Task item
Show all lines of the entries in which the word "computer" is found.

Data supplied
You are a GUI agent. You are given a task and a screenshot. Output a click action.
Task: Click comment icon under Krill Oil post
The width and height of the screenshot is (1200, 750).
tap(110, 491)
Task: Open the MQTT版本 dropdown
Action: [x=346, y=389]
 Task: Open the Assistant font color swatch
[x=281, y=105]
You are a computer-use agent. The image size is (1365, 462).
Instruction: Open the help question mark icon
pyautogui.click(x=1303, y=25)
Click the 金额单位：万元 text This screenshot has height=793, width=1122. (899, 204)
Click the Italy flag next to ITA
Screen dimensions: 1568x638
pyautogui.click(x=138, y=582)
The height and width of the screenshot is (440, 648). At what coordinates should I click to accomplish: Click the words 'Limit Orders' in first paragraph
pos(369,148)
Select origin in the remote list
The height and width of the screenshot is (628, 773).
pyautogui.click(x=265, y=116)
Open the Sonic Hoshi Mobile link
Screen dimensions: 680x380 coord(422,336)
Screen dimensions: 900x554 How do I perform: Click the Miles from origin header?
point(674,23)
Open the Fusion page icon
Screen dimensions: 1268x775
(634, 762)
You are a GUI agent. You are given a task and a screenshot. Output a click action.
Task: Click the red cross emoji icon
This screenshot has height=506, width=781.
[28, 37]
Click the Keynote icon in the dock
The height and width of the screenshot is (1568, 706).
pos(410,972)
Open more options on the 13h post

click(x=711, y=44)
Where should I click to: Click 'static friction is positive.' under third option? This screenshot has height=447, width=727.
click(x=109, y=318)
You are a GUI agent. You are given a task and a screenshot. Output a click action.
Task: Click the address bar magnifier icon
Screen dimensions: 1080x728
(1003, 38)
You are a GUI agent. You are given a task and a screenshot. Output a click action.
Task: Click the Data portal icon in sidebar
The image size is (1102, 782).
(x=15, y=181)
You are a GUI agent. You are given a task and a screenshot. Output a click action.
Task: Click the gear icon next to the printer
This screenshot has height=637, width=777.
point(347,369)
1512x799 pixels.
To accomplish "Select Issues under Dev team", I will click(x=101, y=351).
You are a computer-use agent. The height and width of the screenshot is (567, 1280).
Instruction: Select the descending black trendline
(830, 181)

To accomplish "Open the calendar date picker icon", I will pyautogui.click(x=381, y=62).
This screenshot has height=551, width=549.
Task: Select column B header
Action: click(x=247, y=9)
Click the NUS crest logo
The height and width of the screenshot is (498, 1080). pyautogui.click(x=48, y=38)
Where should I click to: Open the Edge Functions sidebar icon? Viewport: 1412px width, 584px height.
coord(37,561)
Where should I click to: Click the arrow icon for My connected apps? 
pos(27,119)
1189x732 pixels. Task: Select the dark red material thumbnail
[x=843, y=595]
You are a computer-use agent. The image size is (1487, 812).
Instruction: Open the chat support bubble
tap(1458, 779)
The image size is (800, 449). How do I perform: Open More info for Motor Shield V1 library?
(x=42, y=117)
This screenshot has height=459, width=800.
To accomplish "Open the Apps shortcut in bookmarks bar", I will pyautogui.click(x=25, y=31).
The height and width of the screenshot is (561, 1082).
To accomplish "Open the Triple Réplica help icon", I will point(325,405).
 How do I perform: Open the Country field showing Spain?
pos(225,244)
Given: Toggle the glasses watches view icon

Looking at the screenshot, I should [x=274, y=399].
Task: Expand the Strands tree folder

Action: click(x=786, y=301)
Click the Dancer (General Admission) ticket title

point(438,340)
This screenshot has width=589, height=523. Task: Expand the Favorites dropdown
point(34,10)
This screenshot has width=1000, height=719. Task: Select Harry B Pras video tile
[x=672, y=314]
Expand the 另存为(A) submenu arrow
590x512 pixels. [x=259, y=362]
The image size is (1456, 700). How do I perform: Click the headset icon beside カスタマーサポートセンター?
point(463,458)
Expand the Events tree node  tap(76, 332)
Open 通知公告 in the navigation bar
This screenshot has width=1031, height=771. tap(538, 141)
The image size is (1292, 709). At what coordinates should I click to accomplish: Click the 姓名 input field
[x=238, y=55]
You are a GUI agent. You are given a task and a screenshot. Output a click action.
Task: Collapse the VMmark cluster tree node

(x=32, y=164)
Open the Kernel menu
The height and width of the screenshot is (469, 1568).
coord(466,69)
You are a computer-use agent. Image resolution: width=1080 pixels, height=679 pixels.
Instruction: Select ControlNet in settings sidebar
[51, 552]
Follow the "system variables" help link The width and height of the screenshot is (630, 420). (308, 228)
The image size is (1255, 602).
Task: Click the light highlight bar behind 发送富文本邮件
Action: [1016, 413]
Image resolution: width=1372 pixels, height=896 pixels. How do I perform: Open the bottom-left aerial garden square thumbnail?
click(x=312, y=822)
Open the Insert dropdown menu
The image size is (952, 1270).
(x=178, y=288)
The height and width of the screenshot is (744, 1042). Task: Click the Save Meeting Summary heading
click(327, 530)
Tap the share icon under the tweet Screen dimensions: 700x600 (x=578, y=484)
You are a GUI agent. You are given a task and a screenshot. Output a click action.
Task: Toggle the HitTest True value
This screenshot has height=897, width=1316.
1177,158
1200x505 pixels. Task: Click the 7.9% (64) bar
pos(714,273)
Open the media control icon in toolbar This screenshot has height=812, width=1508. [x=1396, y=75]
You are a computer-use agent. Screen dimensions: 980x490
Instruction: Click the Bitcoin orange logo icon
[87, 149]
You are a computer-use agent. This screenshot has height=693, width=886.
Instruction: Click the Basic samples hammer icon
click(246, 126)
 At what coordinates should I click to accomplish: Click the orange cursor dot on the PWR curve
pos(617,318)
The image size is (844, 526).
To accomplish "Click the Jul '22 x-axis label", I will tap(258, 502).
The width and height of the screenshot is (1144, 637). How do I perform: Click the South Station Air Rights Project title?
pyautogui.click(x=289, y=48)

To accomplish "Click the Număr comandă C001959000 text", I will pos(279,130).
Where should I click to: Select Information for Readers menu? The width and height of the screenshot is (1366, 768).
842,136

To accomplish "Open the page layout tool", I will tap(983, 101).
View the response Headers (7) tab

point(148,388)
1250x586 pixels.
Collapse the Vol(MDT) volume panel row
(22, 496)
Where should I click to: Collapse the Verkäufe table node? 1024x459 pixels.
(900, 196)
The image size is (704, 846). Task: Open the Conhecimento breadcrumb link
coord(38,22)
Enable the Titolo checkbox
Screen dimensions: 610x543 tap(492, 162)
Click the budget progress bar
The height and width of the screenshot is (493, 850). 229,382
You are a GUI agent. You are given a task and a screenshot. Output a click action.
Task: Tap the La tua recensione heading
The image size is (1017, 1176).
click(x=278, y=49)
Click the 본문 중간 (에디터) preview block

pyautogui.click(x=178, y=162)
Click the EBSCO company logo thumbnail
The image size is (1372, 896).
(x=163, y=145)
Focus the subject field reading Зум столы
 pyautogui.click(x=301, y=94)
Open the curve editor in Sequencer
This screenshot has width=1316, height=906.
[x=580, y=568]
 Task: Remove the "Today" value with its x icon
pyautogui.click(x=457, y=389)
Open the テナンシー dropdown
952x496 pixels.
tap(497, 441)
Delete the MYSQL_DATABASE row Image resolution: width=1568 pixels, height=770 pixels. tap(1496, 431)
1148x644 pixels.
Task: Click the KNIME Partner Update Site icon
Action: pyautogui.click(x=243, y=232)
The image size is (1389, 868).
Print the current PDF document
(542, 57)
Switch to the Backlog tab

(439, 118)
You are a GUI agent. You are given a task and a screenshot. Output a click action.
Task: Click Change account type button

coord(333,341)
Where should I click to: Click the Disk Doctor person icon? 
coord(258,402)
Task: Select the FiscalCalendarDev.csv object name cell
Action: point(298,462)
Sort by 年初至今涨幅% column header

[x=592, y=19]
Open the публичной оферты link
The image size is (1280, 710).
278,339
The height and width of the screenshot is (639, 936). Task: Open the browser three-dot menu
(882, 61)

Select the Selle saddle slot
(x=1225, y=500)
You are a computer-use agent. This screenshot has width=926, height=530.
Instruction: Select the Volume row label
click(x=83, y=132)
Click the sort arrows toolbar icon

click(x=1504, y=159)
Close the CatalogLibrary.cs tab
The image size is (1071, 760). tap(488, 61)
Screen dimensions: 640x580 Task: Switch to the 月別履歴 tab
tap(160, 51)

Your solution
You are a computer-use agent. The image size is (1365, 462).
You are a computer-use agent. The height and width of the screenshot is (567, 1280).
You are a computer-use agent. The image size is (1487, 812).
You are a computer-use agent. Image resolution: width=1080 pixels, height=679 pixels.
You are a computer-use agent. Screen dimensions: 980x490
You are a computer-use agent. This screenshot has height=693, width=886.
You are a computer-use agent. This screenshot has width=926, height=530.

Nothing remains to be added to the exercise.